SLR coefficient estimates

2025-11-12

Housekeeping

Discuss details of Midterm 2

Recap

Linear regression: statistical method where the relationship between variable $x$ and variable $y$ is modeled as a line + error:

\[ y = \beta_{0} + \beta_{1} x + \epsilon \]

$\beta_{0}$ and $\beta_{1}$ are population parameters and their corresponding point estimates $b_{0}$ and $b_{1}$ are estimated from the data
Fitted model: $\hat{y} = b_{0} + b_{1}x$
Residual: $e_{i} = y_{i}-\hat{y}_{i}$
LINE conditions: Linearity, Independence, Normal residuals, Equal variance

Example: `elmhurst`

The elmhurst dataset from openintro provides a random sample of 50 students’ gift aid for students at Elmhurst College.

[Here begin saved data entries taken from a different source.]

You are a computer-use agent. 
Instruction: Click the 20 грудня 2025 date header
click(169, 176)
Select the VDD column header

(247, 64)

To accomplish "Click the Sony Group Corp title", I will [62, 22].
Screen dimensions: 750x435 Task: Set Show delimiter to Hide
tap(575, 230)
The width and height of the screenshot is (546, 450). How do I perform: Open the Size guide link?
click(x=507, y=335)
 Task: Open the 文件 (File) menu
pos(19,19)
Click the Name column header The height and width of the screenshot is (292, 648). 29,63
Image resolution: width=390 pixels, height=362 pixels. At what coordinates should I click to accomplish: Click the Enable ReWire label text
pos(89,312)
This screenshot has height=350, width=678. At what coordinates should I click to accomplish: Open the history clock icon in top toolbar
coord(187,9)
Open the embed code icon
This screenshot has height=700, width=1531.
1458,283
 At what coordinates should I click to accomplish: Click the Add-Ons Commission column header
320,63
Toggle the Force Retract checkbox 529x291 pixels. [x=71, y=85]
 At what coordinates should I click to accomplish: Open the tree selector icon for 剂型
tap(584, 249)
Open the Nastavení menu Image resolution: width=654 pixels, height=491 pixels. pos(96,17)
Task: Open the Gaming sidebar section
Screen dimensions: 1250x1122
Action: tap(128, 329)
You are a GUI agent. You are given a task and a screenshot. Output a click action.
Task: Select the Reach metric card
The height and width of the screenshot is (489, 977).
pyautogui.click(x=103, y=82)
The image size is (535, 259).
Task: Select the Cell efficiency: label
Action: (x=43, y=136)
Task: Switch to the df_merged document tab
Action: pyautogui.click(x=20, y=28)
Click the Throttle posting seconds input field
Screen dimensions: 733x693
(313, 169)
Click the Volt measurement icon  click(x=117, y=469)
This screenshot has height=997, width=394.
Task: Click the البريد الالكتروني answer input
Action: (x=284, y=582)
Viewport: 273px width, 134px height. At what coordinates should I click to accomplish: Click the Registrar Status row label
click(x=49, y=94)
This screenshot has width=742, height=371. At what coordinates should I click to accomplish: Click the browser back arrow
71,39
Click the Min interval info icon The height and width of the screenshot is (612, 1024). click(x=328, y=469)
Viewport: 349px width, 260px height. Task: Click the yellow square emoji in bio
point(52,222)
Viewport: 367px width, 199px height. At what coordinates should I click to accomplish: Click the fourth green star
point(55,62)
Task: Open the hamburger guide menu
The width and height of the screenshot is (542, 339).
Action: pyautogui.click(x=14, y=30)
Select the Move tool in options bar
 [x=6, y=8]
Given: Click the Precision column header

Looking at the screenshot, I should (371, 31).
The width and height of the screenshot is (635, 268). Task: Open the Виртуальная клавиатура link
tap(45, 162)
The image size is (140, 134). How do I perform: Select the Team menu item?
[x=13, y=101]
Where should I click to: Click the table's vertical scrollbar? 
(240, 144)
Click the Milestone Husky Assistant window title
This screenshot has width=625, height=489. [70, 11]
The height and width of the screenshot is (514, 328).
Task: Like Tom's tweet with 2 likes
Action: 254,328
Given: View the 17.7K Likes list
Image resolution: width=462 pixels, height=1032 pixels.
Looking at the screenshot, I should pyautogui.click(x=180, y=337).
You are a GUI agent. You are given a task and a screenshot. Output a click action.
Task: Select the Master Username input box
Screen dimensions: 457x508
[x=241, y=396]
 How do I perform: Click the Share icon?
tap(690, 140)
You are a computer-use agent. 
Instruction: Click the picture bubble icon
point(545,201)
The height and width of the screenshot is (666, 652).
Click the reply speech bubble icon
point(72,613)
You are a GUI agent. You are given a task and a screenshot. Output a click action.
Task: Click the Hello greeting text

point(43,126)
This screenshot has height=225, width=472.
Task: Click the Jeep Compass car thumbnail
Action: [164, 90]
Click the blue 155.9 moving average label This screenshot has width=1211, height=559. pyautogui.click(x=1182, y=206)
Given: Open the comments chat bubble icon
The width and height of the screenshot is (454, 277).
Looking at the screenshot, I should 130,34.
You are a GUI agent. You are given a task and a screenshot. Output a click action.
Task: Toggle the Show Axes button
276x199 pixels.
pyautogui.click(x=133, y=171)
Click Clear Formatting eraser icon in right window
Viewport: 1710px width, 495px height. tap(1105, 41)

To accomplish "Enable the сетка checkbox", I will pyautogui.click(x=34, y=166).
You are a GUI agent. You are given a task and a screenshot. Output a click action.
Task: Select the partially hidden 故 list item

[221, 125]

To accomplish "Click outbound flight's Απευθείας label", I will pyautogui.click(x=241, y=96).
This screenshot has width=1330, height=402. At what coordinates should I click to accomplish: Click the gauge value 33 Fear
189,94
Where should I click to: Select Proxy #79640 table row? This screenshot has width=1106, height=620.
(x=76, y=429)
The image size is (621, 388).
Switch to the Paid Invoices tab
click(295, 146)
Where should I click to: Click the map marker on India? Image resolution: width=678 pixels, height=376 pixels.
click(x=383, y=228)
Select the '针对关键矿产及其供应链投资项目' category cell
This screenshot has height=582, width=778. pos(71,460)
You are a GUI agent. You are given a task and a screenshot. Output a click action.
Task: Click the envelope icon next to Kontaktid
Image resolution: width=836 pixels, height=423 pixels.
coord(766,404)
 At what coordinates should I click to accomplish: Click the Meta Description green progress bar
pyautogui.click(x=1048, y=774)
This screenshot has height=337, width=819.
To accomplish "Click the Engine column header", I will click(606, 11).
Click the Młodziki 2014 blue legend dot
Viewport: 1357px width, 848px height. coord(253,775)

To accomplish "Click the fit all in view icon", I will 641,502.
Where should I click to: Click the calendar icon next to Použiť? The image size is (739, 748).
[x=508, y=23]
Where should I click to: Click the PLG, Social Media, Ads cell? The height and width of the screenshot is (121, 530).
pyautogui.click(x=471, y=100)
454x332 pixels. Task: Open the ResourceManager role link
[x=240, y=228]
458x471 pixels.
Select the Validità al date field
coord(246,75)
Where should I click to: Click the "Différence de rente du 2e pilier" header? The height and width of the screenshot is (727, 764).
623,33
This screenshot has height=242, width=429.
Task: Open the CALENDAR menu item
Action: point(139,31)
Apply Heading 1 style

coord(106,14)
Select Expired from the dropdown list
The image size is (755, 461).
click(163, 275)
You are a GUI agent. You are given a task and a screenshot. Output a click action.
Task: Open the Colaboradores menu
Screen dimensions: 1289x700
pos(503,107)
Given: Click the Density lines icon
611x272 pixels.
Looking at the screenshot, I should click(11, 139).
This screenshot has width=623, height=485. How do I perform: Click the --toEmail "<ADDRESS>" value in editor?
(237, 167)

We will examine the relationship between the family income of the student and the gift aid that student received (in $1000s)

Write down the linear regression model of interest, in context.

\[\text{gift aid} = \beta_{0} + \beta_{1} \text{income} + \epsilon\]

Are the first two conditions of LINE satisfied?

Fitting the least-squares line

Parameter estimates

Like in previous topics, we have to estimate the parameters using data
We want to estimate $\beta_{0}$ and $\beta_{1}$ using the $(x_{i}, y_{i})$
- In practice, we let software do this for us
However, we can derive the least-squares estimates using properties of the least-squares line

Estimating slope and intercept

First obtain $b_{1}$:

\[ b_{1} =\frac{s_{y}}{s_{x}} R \]

where:

$s_{x}$ and $s_{y}$ are the sample standard deviations of the explanatory and response variables
$R$ is the sample correlation between $x$ and $y$

Then obtain $b_{0}$:

\[b_{0} = \bar{y} - b_{1} \bar{x}\] where

$\bar{y}$ is the sample mean of the response variable
$\bar{x}$ is the sample mean of the explanatory variable

Take STAT 0211 or 0311 to see where these formulas come from!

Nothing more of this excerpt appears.